To complement these tables, we had checklists for complex tasks. For example, we used checklists in the engineering group for deploying code (see example below), in the customer support group for account provisioning and so on.
- Review code diff between master and production branches
- Run full test suite to verify all tests are passing
- Merge master into production branch
- Push production branch to Github
- Deploy code
- After deploy finishes, manually test app is running as expected
To complement your SOPs, it is essential to have task or project management tools in place; some popular tools today include Asana, Basecamp and Trello.
While SOPs address expectations and instructions, task management tools are good for daily and weekly task assignment and status.
Tasks management tools enable the staff to operate asynchronously without having to meet, email or text about every task. On the flip side, they can also be great for weekly team or one-to-one meetings to review who’s working on what.
We used Trello extensively at Big Universe by creating boards for each group (e.g. Product, Marketing, Support) with task “swimlanes” named In Progress, Next Up and so on; this was a great way to see what someone is working on versus having to ask them or requiring weekly status reports.

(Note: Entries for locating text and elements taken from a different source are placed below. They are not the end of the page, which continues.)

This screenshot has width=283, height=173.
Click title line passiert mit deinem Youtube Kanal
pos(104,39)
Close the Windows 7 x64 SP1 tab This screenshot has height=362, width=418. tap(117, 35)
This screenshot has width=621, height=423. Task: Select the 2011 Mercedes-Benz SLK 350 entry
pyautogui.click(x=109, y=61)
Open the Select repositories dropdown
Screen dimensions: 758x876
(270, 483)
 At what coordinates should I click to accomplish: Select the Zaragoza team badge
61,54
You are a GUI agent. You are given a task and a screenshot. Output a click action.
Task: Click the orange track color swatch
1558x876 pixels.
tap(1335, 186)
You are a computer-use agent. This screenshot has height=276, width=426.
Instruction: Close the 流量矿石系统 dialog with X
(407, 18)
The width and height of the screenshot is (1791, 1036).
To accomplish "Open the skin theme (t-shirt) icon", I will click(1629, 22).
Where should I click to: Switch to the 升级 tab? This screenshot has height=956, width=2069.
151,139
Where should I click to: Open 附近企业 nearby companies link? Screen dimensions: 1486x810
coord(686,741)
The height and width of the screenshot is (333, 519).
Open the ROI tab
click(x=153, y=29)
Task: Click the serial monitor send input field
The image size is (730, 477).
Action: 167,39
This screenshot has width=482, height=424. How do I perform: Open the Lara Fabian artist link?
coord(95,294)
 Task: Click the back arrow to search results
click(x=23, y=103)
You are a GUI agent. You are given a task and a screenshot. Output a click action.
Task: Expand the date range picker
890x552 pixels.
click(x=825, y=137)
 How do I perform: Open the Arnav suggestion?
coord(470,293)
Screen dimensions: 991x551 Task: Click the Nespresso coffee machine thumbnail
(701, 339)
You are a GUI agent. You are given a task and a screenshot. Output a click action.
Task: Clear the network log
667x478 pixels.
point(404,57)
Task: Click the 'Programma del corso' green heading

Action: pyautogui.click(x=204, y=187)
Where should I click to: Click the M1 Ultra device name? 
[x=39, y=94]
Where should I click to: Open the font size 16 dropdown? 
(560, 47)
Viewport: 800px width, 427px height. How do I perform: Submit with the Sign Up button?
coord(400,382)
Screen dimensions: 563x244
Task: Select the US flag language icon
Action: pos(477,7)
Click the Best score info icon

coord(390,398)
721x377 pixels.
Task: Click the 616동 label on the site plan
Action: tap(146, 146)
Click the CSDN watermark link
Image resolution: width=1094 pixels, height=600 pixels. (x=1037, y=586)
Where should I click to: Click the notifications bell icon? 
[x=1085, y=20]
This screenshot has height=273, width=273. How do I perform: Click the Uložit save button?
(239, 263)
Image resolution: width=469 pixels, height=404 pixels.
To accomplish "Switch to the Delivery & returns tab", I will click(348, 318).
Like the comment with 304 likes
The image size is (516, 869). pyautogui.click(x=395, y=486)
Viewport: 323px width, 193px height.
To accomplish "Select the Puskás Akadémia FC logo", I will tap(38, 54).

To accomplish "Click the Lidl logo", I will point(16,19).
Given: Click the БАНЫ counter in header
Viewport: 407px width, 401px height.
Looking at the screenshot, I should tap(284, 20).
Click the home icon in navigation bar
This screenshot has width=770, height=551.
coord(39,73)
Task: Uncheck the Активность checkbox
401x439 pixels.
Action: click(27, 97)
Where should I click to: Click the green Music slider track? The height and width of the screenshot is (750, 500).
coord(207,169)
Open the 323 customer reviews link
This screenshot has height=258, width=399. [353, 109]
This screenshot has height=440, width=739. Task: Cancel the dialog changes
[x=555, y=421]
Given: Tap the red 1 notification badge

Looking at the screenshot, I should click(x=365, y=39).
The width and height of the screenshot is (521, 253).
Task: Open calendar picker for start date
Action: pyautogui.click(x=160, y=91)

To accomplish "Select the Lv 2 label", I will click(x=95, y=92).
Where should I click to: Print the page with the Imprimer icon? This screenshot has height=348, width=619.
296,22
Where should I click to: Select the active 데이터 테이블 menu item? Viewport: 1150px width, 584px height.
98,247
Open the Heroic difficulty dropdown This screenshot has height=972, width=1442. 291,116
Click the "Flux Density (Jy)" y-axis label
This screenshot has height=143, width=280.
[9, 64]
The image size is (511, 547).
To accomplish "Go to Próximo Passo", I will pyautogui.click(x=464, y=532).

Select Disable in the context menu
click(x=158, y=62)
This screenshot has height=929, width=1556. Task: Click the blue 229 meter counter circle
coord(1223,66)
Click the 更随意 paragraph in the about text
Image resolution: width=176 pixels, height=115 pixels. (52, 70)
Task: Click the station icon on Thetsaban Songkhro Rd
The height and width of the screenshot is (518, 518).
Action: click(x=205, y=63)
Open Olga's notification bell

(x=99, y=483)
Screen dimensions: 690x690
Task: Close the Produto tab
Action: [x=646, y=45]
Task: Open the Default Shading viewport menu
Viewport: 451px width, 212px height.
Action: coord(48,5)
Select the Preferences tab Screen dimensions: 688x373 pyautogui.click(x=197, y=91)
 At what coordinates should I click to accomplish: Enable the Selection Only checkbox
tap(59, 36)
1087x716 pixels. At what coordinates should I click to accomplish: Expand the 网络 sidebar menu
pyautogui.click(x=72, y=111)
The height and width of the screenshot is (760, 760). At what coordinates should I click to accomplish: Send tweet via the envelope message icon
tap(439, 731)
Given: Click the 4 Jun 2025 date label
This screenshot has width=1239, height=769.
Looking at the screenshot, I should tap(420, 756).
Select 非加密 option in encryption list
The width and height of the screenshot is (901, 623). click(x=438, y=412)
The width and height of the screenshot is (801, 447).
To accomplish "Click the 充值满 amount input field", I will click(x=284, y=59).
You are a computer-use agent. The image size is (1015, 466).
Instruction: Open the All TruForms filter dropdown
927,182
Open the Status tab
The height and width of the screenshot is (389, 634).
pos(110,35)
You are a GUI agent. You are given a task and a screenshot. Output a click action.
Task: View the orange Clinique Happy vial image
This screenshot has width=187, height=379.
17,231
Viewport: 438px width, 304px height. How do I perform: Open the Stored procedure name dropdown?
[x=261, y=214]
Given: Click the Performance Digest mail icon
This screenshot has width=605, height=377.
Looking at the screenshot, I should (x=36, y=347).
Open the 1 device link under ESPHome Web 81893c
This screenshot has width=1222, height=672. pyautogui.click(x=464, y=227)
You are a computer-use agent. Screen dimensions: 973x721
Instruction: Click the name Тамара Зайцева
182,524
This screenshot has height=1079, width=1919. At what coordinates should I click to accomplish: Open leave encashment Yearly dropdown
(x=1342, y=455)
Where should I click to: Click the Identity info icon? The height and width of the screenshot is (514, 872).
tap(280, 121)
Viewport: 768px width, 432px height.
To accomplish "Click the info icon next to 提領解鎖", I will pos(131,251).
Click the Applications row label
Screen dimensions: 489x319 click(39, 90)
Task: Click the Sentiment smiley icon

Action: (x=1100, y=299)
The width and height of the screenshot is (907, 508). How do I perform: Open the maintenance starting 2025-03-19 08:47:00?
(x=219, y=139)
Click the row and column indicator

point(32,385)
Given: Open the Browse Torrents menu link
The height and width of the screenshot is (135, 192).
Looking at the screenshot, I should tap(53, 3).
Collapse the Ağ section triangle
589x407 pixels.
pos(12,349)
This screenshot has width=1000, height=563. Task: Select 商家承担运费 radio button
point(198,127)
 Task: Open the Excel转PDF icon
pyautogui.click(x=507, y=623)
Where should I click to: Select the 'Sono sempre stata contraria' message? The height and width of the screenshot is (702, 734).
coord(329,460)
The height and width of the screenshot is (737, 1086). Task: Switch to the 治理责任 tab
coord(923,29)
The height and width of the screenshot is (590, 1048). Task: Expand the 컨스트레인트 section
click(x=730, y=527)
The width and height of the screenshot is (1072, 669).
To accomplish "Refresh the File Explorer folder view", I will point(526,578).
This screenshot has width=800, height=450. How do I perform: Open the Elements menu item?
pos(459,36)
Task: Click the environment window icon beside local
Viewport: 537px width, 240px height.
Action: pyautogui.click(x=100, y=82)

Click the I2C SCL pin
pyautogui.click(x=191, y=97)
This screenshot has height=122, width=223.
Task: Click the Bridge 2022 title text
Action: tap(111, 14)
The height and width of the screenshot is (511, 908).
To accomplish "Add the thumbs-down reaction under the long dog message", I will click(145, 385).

Imagine having information for every department at your fingertips, on any device, 24/7!
Dashboards are great for measuring KPIs to ensure everything is running as expected, without having to ask anyone. For example, you could use CRM dashboards to see how your sales team is doing, website monitoring tools to ensure users can access everything fast, marketing software to see cost per lead and support dashboards to ensure customer issues are being addressed.
At Big Universe, we used dashboards for almost every department. For sales, we used our CRM to track metrics such as calls, emails, conversations, demos, quotes, and closed won/lost. For engineering, we used website monitoring tools to track requests per minute, response time, and more.
Google G Suite
I’ve been an early adopter of G Suite (formerly Google Apps), since about 2008. Given G Suite’s fast growing user base, there’s a good chance you might be a user.
According to Wikipedia:
“G Suite is a suite of cloud computing, productivity and collaboration tools, software and products developed by Google Cloud, first launched on August 28, 2006 as Google Apps for Your Domain. G Suite comprises Gmail, Hangouts, Calendar, and Currents for communication; Drive for storage; Docs, Sheets, Slides, Keep, Forms, and Sites for productivity and collaboration; and, depending on the plan, an Admin panel and Vault for managing users and the services.”
I’m a huge fan of doing as much through a desktop web browser and mobile apps as possible, so G Suite fits perfectly in my life. I love its desktop and mobile apps, collaboration features, lightweight feel, adaptability to any device, and so much more.
Having been an avid user of Microsoft Office on the desktop for nearly two decades, I’m convinced G Suite is the future. As of March 2020, according to Google search, G Suite had 2 billion users.
Think about this simple fact: Most schools in the US (and I’m guessing overseas) are using G Suite — this is our future workforce.
Remote work isn’t a new concept but technology has advanced significantly in the past few years, which has enabled effective working by elevating phone and paper based to video and cloud based communications.
Leveraging remote tools and processes enables companies to operate effectively and fosters a better work-life balance culture, by being able to work from anywhere in the world.